Before starting to work on Spring Data I hardly ever used git rebase. Everybody in those teams was happy when a commit comment included some useful comment and the id of the issue. Some even considered to much. And no one really worried about a discussion of the benefits of merge vs rebase. Therefore working on the Spring Data repositories was some serious change for me since heavy rebasing is an integral part of the workflow. But after some getting used to it I really like the approach and I think many teams might benefit from something similar. So a blog post is in order:

When working on an issue the first thing to do is to ensure that there actually is an issue in Jira. It is assigned to yourself and hit “Start progress”. This ensures some transparency in the team about who is working on what and avoids multiple working on the same issue (without knowing it). I guess that is pretty standard for most teams.

Next step is to create a feature branch and create a first “Prepare branch commit.” which changes the version in the pom.xml to contain the issue number. This is important since the CI build actually installs the artifacts and if it does that with the version of the master branch funny things happen to downstream projects. They are not amused about that kind of stuff. I tried. Once. :-/

You then start working on the issue and basically commit in whatever rhythm you like. It happens mostly on your local machine and even when you decide to push your branch to Github in order to let the CI build have a go or to discuss stuff with a coworker, the commit structure isn’t very relevant. At least for me this means I produce about one commit every hour at least and often every few minutes. Basically I commit when either something works (a test or the code that makes the test green) or before I start something that I might want to roll back without rolling back what I have just done.

Once the feature is complete I push my branch to Github as some simple form of backup. Just in case I mess something up in the steps that follow.

Next is squashing all commits except the prepare branch commit and write a proper commit message. So now there are exactly two commits.

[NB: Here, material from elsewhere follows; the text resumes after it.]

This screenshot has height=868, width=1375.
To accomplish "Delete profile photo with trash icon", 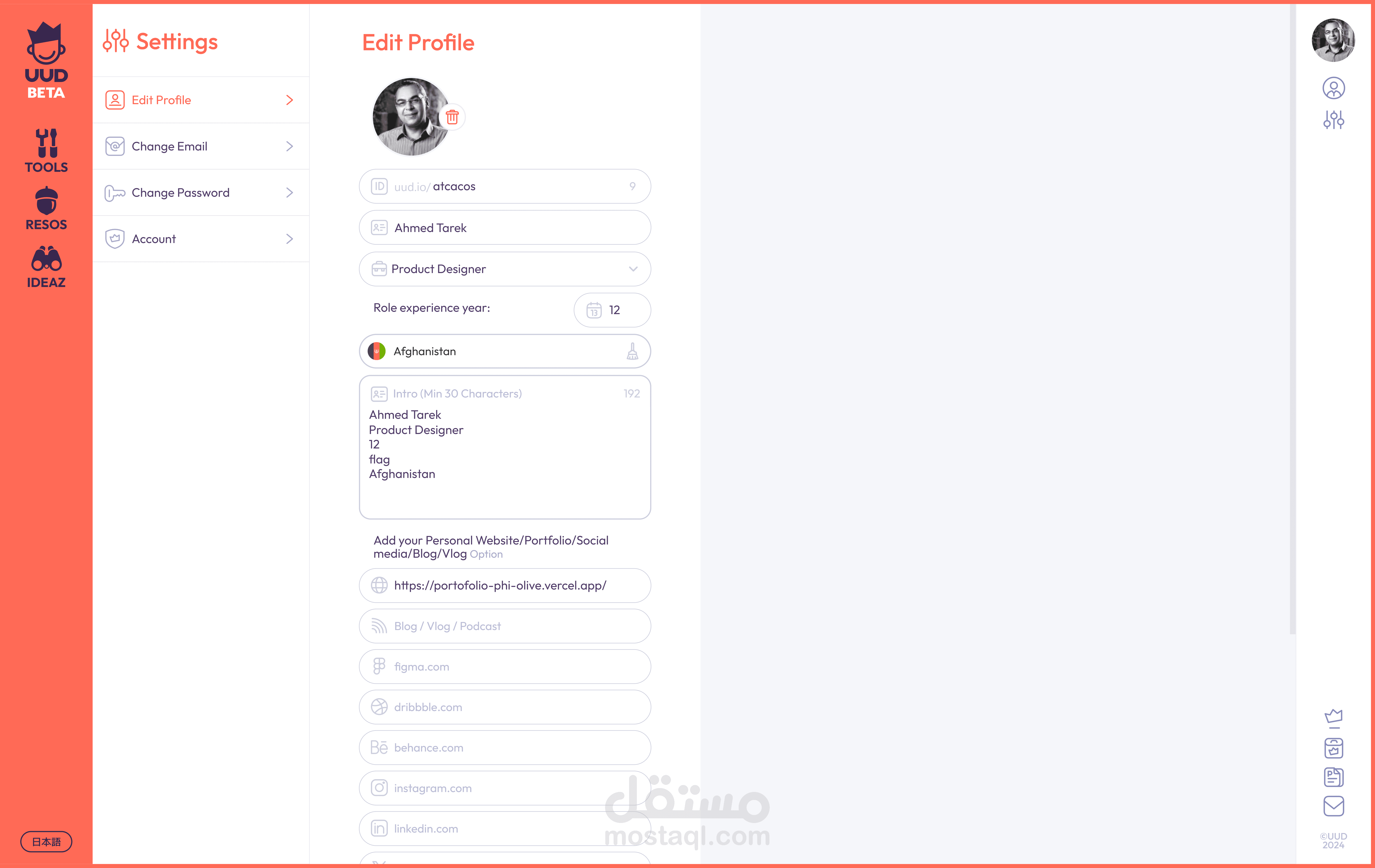I will click(452, 117).
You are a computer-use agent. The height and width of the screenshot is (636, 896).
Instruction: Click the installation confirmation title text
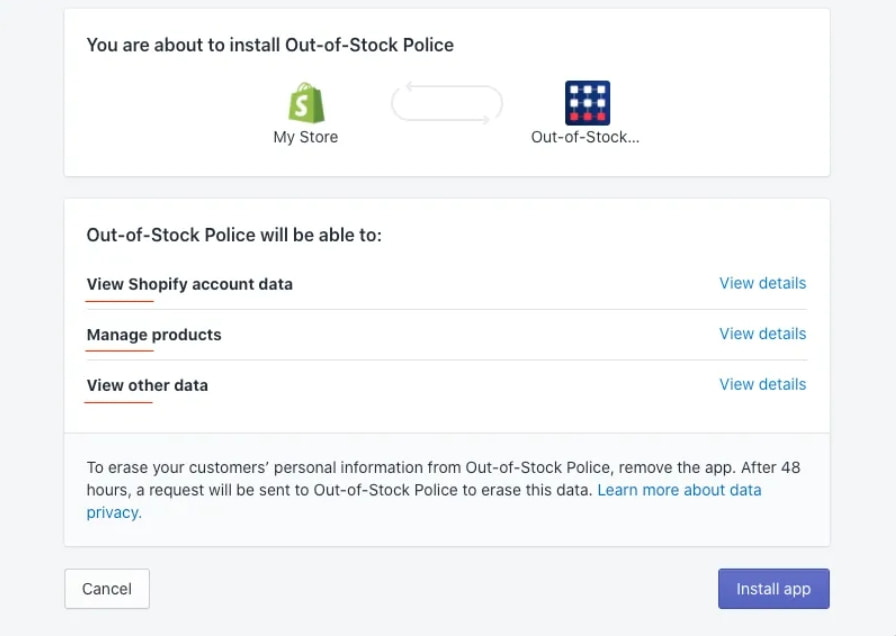click(x=270, y=45)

Then I go through every single file of the commit and make sure it is nice an squeaky clean: Formatting as desired. All method small and with meaningful names. Visibility as small as possible. Appropriate documentation. All new tests tagged with the issue number. This kind of stuff.

All changes from this get amended to the original commit. If there are changes in the commit that are purely cosmetic like removing/adding blank lines or changes to JavaDoc these get extracted into a separate commit. If the master branch moved forward in the meantime I also rebase everything on the current master. Once I’m satisfied I force push the result to Github and open a PR and assign it to a suitable coworker. Yes it does feel weird to force push onto a heavily used public repository on Github, but remember in 99% of the cases only one person works on a feature branch. And if anybody else is working on the same branch this is coordinated with you and is almost certainly done before you start polishing, rebasing and force pushing.

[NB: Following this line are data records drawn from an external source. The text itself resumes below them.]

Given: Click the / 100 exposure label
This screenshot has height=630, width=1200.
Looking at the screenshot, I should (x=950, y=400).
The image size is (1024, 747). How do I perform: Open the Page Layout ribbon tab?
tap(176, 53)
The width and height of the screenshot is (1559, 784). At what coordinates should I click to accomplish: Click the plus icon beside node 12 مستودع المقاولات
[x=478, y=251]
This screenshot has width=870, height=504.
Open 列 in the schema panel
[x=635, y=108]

As part of the review often another polishing commit is added (I will probably perform a spontaneous dance if I ever manage to get a PR through without any polishing).

And finally the commits except the Prepare branch commit gets cherry-picked onto master (and possibly other branches for older versions if applicable), the PR closed and the issue resolved.

This process has a couple of effects:

  1. History on master looks is really nice and is easy to read.

  2. I spend some serious time on polishing code and commits. Obviously it took even longer the first times and I expect to become even more efficient with it in the future, but I suspect it will always take some serious time.

  3. You loose the history of all the small steps involved.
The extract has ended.